I spoke with the OW ex-fiancee today. They have broken up. He already had suspicions, and based on suggestions from you guys, I gave him printed copies of a few of the pictures and also emailed him the folder.
He said that my H has been coming over there to "watch movies" for awhile. It's funny, I went into this expecting to tell him what was going on, and instead he told me... a lot.
It hurt to hear it all. But I would rather know. Ignorance is NOT bliss. Unfortunately he confirmed rumors about them planning to move in together. We are both afraid that they have opened new accounts and have been stashing money.
Meanwhile, my children and I have no food in our fridge, rent is due and I have $100.00 to my name(which I will spend on food and gas probably)
I think I will go try to get assistance tomorrow. My H cashed out all his PTO (35 hours) which he said he was going to give to me. I guess I'll find out tomorrow. If it comes through, I have hope. If it doesn't... well I am already heartbroken. I can't say I'm not expecting it.
I love him so much. We used to be so happy until this mess got started. I don't want things to go back the way they were, I want them to get better.
Right now I feel broken. My 5 year old is severely depressed and I ache for her. I want my marriage to work out, and I know I'd be able to hold out. But I don't think my kids can.
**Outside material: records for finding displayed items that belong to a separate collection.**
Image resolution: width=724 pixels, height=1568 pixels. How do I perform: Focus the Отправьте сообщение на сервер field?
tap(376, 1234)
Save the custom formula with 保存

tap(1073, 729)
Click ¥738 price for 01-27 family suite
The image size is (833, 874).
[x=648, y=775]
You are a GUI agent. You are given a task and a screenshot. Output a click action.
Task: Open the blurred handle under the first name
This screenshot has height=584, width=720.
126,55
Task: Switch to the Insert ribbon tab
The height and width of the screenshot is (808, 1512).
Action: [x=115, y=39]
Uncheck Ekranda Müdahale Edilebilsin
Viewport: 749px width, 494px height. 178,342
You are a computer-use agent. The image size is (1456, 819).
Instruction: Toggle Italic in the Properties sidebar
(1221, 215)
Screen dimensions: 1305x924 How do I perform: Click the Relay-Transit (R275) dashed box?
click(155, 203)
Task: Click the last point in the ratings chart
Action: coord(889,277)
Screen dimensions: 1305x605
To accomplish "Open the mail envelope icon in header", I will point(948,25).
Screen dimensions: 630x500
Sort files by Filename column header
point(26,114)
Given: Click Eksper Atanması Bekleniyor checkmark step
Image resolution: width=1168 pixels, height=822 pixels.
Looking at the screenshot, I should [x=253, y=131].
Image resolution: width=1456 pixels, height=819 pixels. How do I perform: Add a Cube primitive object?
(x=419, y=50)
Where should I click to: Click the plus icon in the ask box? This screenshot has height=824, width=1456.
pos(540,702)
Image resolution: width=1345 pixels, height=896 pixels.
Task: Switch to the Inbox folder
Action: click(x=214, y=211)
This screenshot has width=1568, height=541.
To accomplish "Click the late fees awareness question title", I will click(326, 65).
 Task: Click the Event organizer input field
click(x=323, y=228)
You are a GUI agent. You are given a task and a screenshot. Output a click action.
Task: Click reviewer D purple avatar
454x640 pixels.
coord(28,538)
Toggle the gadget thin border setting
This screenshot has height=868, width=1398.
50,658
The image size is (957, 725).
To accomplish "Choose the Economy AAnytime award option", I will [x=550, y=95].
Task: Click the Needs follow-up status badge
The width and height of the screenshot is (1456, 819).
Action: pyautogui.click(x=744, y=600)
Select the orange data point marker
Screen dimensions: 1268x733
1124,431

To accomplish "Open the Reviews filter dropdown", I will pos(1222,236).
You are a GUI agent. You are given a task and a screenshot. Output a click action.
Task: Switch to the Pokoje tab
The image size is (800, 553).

Should I move on for them. Forget trying to save my marriage to save them this pain. They will hurt at first, but maybe it will be better in the long run. I don't want them to suffer.
I don't want to give up, he said he wanted to work things out. But he is still so involved in the affair. I don't think exposure to his family will be effective (as some have suggested)because they all live far away.
He won't quit his job.
The OW's ex-fiancee said that the OW seems completely detached and even smug about all of this. He told me a lot of terrible things that she said. I am so scared for my family now, even more than before. My H doesn't realize what he's gotten himself into and even though I'm angry at him, I'm worried about him.
I can see how he has been having a hard time escaping her. I would like some tips on protecting myself and my children from the OW. They are so young and so vulnerable.
I am pretty tired. Thank you for any advice.